Haiti recovery includes clinical waste facility

Infrastructure recovery after the devastating 2010 Haiti earthquake continues to advance thanks to the actions of the international community and of course the Haitians themselves.

Most recently, a new waste management project at Justinien Hospital was marked by the first breaking of ground to the construction phase of a replacement waste management facility. With roads and other infrastructure damage after the earthquake, it had become necessary to burn clinical and other wastes in the backyard of the Justinien Hospital.
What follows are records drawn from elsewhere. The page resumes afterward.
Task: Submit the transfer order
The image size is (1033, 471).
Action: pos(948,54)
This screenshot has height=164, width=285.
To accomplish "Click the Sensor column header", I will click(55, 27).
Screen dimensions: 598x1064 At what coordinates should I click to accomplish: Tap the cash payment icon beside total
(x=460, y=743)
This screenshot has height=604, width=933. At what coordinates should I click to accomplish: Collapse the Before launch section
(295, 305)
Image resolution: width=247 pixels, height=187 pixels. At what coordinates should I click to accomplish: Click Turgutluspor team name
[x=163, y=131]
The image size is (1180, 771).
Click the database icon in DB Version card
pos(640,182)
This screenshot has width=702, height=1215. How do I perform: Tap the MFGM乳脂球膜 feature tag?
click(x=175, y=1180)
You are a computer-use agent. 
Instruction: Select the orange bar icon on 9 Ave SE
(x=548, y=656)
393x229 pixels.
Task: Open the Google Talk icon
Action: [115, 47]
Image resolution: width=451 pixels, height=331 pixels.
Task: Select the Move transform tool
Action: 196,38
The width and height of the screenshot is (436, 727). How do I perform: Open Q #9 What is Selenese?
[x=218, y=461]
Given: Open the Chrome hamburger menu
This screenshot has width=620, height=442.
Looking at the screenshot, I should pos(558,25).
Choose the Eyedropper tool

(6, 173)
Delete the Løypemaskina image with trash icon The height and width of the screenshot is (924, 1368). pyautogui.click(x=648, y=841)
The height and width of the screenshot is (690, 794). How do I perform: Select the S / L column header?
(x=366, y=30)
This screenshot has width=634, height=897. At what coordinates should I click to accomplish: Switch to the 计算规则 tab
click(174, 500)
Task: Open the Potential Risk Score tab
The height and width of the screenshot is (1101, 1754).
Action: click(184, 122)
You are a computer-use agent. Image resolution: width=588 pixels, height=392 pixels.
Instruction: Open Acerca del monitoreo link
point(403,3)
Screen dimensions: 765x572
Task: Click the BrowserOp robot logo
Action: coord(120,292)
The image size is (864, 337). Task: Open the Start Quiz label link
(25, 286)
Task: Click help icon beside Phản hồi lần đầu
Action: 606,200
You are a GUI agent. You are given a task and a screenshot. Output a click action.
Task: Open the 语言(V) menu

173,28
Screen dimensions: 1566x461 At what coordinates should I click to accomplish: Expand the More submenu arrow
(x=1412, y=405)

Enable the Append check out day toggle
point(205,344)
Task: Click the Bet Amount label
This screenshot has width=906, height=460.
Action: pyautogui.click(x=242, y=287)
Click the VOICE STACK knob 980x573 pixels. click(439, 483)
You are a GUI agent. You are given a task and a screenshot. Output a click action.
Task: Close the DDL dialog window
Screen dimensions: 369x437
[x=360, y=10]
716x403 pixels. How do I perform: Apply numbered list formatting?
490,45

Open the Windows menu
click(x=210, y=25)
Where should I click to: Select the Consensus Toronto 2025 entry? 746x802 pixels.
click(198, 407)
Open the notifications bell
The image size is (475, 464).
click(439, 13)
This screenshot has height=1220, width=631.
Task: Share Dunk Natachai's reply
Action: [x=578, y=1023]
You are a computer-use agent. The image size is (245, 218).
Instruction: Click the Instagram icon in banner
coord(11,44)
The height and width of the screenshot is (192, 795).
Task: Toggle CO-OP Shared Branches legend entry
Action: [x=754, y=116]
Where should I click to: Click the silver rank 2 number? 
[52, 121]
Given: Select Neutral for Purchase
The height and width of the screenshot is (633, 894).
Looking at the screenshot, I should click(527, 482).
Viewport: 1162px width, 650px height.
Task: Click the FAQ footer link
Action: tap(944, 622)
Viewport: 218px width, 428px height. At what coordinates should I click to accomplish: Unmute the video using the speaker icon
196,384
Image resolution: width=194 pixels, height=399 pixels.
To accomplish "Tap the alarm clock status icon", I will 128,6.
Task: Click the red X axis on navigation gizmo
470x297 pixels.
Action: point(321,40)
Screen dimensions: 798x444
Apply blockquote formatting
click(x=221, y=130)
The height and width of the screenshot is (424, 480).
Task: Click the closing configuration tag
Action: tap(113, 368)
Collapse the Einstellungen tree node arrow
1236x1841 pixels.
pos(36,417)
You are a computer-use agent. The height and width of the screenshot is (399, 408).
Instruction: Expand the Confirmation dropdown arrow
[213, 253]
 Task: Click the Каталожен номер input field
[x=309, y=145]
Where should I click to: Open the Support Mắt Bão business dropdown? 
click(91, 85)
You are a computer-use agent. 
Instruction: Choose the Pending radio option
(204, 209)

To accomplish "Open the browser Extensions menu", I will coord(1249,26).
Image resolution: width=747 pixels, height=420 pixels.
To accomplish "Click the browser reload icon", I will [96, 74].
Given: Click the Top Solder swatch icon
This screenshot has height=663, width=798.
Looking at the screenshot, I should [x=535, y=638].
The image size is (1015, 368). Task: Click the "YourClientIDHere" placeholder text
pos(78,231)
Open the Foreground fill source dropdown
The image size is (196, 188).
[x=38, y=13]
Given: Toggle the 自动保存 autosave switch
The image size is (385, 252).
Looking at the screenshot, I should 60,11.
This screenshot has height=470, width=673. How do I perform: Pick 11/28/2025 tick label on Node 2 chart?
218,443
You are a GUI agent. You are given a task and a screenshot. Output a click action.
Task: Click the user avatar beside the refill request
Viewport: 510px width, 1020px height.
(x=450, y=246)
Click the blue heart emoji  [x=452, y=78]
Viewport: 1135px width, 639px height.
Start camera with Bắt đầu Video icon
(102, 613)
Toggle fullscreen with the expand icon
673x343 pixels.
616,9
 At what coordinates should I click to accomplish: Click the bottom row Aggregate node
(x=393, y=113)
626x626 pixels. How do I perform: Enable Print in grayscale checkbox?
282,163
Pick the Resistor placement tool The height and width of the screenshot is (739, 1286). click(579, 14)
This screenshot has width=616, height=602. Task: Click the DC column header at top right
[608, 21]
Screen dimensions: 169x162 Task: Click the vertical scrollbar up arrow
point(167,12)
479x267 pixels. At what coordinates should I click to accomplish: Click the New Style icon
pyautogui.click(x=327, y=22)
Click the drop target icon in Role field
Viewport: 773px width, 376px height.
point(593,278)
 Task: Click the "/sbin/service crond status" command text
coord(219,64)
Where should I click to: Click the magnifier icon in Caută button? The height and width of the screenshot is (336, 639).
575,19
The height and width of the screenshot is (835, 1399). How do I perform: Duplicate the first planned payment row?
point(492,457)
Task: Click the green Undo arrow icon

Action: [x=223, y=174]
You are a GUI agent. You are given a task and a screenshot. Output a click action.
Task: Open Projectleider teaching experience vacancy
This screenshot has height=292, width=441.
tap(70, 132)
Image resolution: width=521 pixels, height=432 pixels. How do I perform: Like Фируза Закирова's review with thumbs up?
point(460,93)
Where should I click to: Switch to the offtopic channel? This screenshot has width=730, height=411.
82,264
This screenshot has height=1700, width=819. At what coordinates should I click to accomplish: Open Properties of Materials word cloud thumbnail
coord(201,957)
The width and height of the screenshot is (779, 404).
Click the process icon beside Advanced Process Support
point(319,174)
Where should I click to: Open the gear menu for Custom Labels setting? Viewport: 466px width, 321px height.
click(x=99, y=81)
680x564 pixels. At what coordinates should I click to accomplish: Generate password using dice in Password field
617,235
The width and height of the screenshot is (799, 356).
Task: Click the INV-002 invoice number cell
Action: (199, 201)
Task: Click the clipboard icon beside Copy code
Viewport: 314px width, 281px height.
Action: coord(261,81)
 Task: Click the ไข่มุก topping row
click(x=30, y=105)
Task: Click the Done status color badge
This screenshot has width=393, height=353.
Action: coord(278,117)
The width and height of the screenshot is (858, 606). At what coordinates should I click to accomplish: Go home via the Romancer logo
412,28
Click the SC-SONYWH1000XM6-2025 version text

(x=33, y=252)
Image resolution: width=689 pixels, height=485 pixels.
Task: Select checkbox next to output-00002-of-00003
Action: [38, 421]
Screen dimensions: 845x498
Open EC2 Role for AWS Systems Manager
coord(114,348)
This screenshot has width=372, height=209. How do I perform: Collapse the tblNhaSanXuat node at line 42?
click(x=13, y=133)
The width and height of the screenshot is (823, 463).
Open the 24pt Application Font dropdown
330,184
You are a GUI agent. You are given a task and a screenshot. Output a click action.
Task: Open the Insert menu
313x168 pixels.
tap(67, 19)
This exposed the staff, patients and visitors to a number of obvious risks, as well as promoting wider hygiene problems and risks of infestation.

The Justinien Hospital is a two-hundred-fifty-bed, government-run teaching hospital serving the needs of Cap-Haïtien and the surrounding communities of northern Haiti, an estimated 825,000 people. The new development is not ideal, but is a substantial improvement on current arrangements. With pressures on healthcare greater than ever before, waste output must be high. This project promotes a sanitary and healthy environment at the public hospital by:

  • Providing a safe collection location for the waste that the hospital generates
  • Providing access for safe removal of the waste from the hospital grounds
  • Allowing for better management of the waste, and an enhanced image of the hospital in the community

Inevitably, the project is limited in scope.It is intended to assist the hospital in its ability to manage the solid waste it generates by constructing a space to set out and store the hospital’s waste in a sanitary fashion, and by creating an opening in the back of the hospital giving daily access to a truck to carry it to a dump.

That is a significant limitation, but it is already one big step forward. We must hope that other Haitian hospitals can do likewise, but for each of them it is the first of many steps toward improvement in waste treatment that avoids, at the earliest opportunity, landfill of those wastes.